Question

Rationalize the numerator.$$\frac{\sqrt{a}-\sqrt{b}}{a^{2}-b^{2}}$$

Answer

**step1** Understanding the problem

The problem asks us to rationalize the numerator of the given algebraic expression: $$\frac{\sqrt{a}-\sqrt{b}}{a^{2}-b^{2}}$$. To rationalize the numerator means to remove any square roots from the numerator, typically by multiplying by a form of 1 that strategically eliminates them.

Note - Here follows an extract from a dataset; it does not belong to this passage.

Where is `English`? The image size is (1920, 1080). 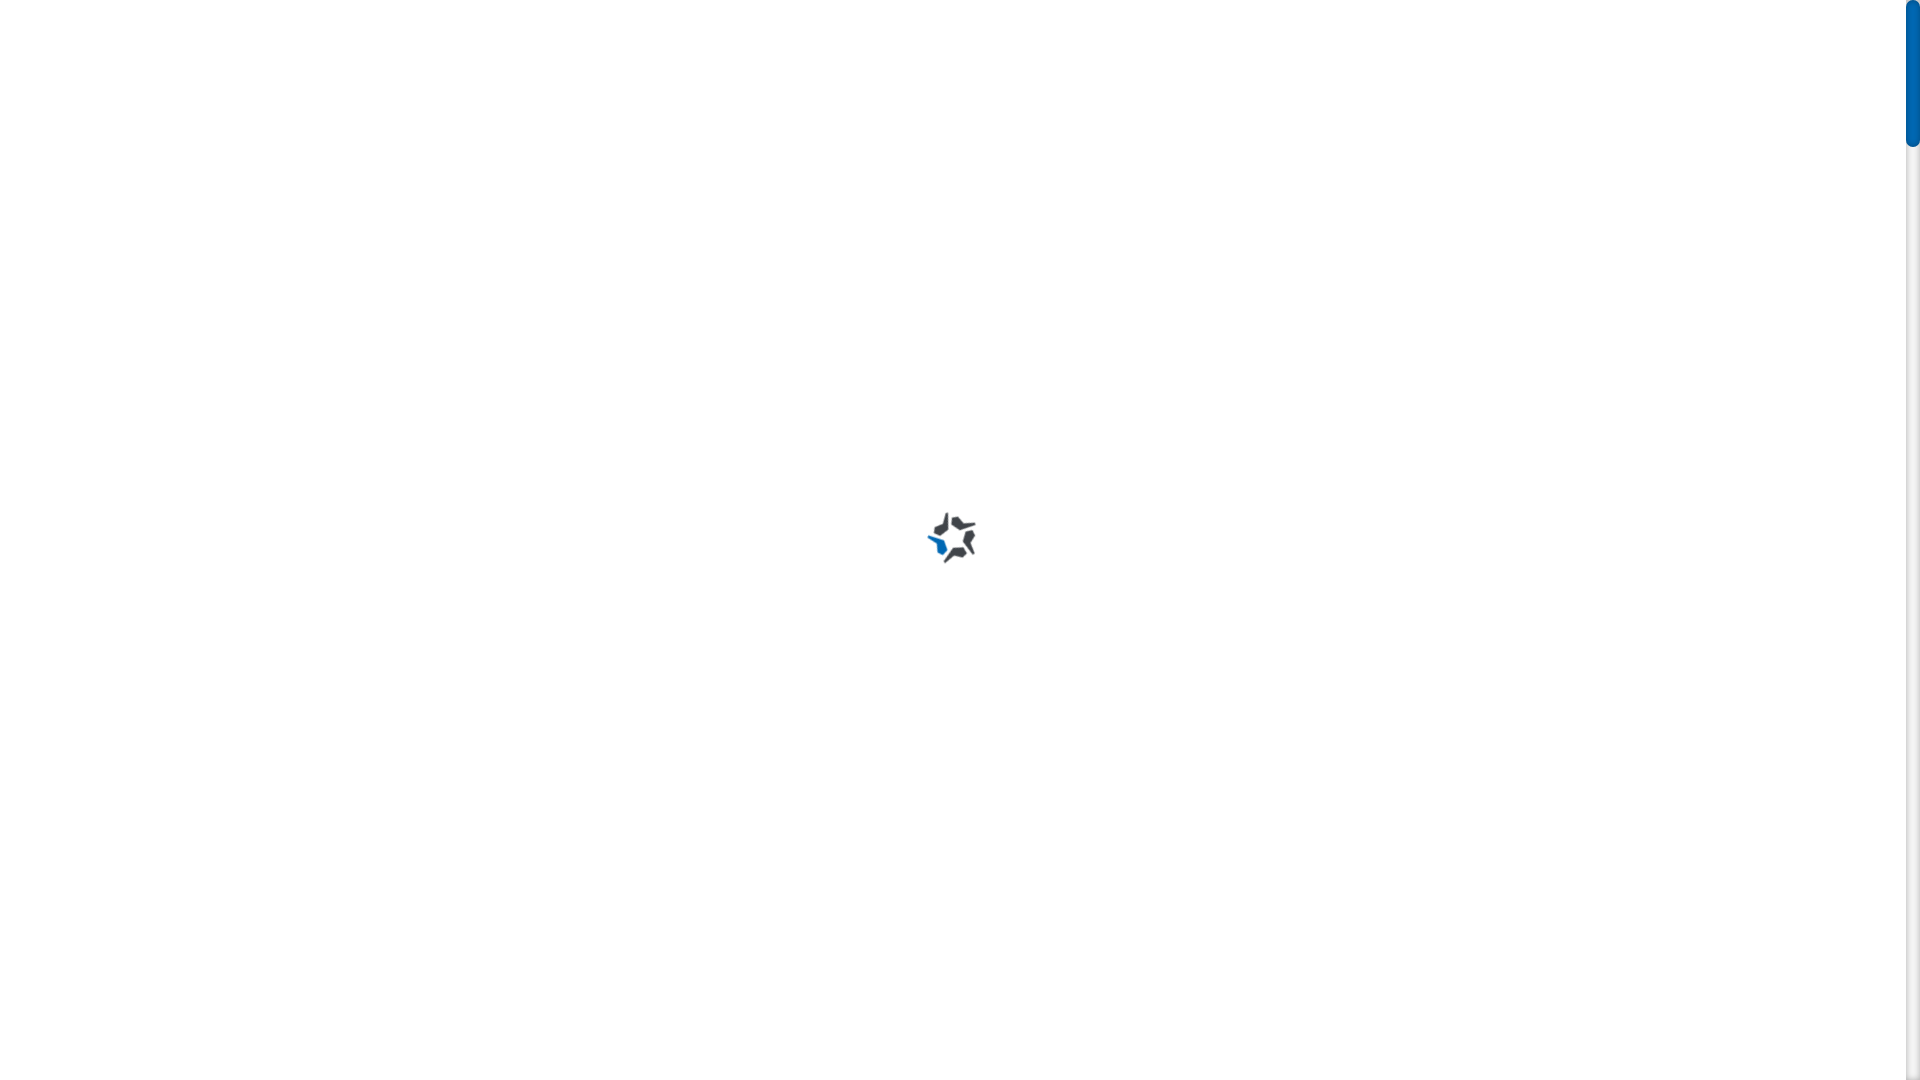
English is located at coordinates (1490, 95).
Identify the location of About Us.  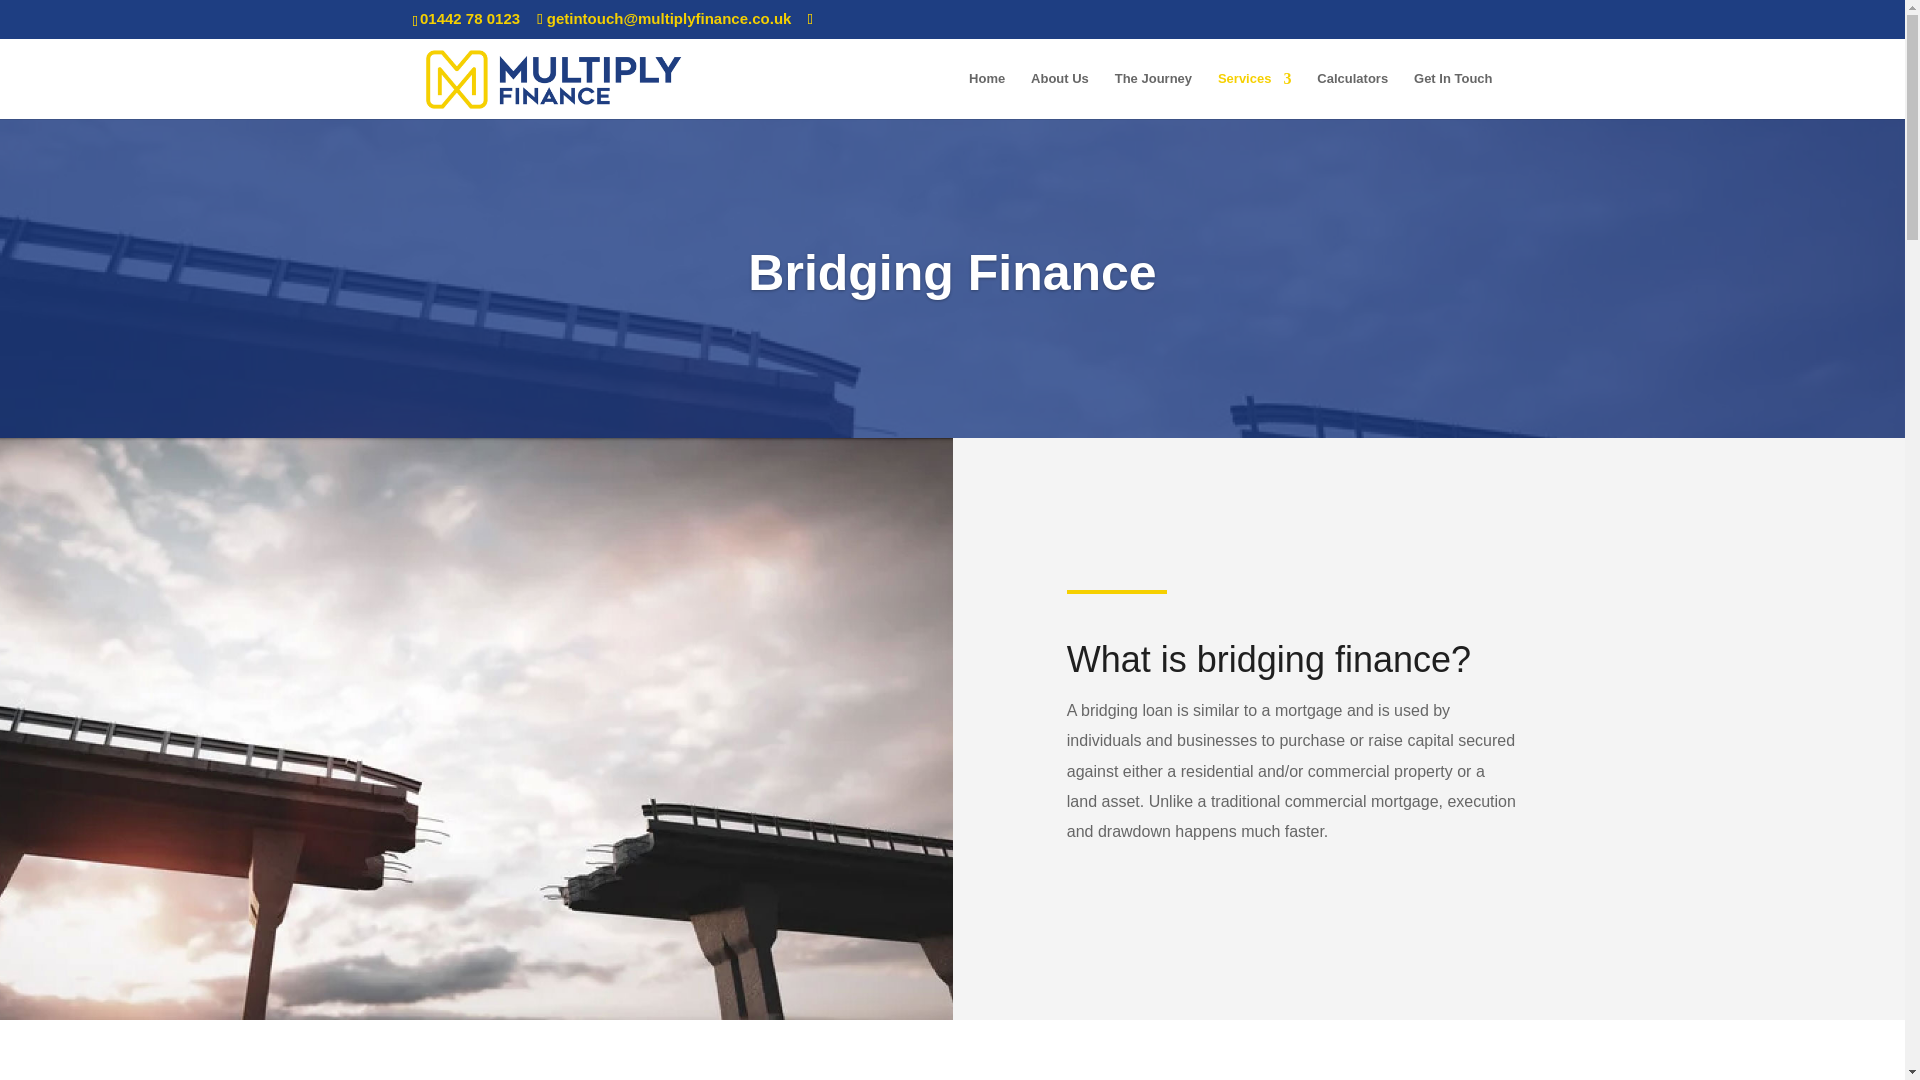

**step2** Identifying the conjugate of the numerator

The numerator is $$\sqrt{a}-\sqrt{b}$$. To eliminate square roots in a binomial expression of this form, we multiply by its conjugate. The conjugate of an expression $$(x-y)$$ is $$(x+y)$$. Therefore, the conjugate of $$\sqrt{a}-\sqrt{b}$$ is $$\sqrt{a}+\sqrt{b}$$.

**step3** Multiplying the expression by the conjugate

To rationalize the numerator, we multiply both the numerator and the denominator of the original expression by the conjugate of the numerator. This operation does not change the value of the expression, as we are essentially multiplying by 1:
$$ \frac{\sqrt{a}-\sqrt{b}}{a^{2}-b^{2}} \times \frac{\sqrt{a}+\sqrt{b}}{\sqrt{a}+\sqrt{b}} $$

**step4** Simplifying the numerator

Now we perform the multiplication in the numerator:
$$ (\sqrt{a}-\sqrt{b})(\sqrt{a}+\sqrt{b}) $$
This is a standard algebraic identity known as the difference of squares, which states $$(x-y)(x+y) = x^2 - y^2$$.
Applying this identity, with $$x = \sqrt{a}$$ and $$y = \sqrt{b}$$:
$$ (\sqrt{a})^2 - (\sqrt{b})^2 = a - b $$
So, the new numerator is $$a - b$$.

**step5** Simplifying the denominator

Next, we multiply the denominators:
$$ (a^{2}-b^{2})(\sqrt{a}+\sqrt{b}) $$
We recognize that the term $$a^{2}-b^{2}$$ can also be factored using the difference of squares identity:
$$ a^{2}-b^{2} = (a-b)(a+b) $$
Substituting this factored form into the denominator expression:
$$ (a-b)(a+b)(\sqrt{a}+\sqrt{b}) $$
This is the new denominator.

**step6** Combining and performing final simplification

Now, we combine the simplified numerator and denominator to form the new expression:
$$ \frac{a - b}{(a-b)(a+b)(\sqrt{a}+\sqrt{b})} $$
Assuming that $$a \neq b$$ (to avoid division by zero from the original denominator and to allow cancellation), we can cancel the common factor $$(a-b)$$ from both the numerator and the denominator:
$$ \frac{1}{(a+b)(\sqrt{a}+\sqrt{b})} $$
This is the final expression with the numerator rationalized.